> _DIRECTIONS_
Copy all lines in the data that contain the string "yellow".
── DATA SUPPLIED
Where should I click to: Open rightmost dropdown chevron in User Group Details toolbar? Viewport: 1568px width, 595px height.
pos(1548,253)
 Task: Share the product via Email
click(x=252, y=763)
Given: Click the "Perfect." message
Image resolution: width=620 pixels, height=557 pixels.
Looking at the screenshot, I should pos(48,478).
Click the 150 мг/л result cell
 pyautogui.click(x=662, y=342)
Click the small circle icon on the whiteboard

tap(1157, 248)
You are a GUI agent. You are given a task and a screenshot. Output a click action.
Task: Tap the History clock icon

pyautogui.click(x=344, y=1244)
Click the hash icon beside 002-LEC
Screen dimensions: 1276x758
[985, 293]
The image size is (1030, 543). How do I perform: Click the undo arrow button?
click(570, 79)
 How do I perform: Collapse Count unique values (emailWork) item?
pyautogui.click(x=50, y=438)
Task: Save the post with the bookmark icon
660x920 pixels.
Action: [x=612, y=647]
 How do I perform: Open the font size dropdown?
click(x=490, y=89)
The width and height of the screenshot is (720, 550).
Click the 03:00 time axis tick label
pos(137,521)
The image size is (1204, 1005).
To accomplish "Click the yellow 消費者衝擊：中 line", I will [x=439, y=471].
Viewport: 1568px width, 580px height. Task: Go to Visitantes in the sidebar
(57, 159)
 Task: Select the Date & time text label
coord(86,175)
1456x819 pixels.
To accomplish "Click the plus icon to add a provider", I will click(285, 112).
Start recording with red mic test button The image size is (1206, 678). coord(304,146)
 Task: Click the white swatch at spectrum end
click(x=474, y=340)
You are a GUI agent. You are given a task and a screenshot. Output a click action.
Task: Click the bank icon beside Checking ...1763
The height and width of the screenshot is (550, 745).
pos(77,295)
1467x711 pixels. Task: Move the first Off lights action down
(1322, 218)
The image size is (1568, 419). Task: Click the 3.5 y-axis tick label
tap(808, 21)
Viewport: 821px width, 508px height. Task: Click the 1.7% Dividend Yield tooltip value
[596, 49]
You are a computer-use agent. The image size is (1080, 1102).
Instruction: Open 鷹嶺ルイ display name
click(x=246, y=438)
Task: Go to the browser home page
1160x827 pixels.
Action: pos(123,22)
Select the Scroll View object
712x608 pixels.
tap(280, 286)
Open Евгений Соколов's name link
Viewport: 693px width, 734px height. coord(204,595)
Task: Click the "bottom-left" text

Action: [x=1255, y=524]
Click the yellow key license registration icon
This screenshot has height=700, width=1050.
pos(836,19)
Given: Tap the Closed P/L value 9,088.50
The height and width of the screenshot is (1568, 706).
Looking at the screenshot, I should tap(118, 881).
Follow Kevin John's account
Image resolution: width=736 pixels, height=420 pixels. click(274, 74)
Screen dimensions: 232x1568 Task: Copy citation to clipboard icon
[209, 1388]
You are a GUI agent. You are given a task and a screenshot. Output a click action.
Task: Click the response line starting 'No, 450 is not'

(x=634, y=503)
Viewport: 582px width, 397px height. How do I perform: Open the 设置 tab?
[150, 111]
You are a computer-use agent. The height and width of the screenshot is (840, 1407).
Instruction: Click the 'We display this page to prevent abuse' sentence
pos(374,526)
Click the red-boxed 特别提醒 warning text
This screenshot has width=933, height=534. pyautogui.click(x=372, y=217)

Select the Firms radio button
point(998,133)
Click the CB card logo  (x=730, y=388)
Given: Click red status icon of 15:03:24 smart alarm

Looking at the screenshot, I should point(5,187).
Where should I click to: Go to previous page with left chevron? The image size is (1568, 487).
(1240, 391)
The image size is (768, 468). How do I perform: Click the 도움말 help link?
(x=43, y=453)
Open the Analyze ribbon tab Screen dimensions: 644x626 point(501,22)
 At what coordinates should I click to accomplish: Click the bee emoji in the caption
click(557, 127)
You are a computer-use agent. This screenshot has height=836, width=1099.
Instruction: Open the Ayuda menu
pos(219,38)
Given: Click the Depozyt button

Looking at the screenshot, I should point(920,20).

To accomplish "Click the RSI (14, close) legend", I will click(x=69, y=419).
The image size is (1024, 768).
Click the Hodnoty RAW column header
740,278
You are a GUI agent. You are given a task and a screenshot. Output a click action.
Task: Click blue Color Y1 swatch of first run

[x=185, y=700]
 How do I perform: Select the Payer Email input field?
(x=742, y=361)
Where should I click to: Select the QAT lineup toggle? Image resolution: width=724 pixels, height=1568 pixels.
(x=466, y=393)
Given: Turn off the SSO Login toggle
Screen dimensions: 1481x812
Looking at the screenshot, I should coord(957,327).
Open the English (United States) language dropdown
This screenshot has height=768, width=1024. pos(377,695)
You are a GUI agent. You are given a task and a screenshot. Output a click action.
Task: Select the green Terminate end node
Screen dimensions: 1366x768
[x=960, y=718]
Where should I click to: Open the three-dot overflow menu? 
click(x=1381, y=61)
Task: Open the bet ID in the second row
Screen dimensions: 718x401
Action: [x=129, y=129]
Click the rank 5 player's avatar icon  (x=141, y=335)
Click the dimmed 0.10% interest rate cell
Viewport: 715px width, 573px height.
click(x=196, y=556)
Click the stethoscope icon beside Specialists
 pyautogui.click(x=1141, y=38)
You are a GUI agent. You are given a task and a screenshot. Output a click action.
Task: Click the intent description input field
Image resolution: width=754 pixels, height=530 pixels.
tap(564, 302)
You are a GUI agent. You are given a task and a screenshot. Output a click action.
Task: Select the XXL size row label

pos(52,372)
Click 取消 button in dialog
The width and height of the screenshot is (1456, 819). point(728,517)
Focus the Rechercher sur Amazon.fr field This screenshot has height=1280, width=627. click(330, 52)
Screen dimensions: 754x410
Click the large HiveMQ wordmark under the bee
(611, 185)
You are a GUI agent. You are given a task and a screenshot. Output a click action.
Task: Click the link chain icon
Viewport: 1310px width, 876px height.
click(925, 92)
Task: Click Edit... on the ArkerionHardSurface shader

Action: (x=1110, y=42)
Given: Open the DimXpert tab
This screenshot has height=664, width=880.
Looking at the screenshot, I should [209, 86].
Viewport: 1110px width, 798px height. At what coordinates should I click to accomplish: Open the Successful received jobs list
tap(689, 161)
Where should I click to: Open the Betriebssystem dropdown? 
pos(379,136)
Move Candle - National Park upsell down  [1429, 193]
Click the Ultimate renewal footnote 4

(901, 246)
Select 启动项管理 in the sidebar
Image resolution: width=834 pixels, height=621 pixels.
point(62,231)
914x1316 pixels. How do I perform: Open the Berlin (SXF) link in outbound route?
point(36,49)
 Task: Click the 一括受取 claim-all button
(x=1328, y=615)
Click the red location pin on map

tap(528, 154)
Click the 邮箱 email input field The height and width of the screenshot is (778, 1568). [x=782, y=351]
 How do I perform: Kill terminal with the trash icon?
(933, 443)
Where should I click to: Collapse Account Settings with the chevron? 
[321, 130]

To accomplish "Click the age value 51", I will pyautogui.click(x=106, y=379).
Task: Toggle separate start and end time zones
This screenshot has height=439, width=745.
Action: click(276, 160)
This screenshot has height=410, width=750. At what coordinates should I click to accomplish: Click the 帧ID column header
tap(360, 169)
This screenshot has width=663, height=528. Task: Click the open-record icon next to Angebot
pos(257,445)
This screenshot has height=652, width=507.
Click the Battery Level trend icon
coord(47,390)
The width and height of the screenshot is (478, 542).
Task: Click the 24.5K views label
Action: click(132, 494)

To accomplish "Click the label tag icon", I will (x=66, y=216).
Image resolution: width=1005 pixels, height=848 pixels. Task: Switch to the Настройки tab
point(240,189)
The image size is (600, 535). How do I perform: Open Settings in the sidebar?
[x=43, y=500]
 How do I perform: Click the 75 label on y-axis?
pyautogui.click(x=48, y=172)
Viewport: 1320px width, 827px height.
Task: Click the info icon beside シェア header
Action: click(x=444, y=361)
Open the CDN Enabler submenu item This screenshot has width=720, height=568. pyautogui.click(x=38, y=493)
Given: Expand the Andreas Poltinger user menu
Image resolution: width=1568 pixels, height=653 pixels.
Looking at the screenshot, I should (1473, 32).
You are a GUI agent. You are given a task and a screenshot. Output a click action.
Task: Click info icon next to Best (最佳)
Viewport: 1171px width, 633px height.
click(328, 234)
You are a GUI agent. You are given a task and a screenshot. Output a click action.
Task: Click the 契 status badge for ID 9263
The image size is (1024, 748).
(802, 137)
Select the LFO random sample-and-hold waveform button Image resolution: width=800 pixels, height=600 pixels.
────
> _RESPONSE TO THE TASK_
To accomplish "Click the yellow 消費者衝擊：中 line", I will [x=439, y=471].
Click the yellow key license registration icon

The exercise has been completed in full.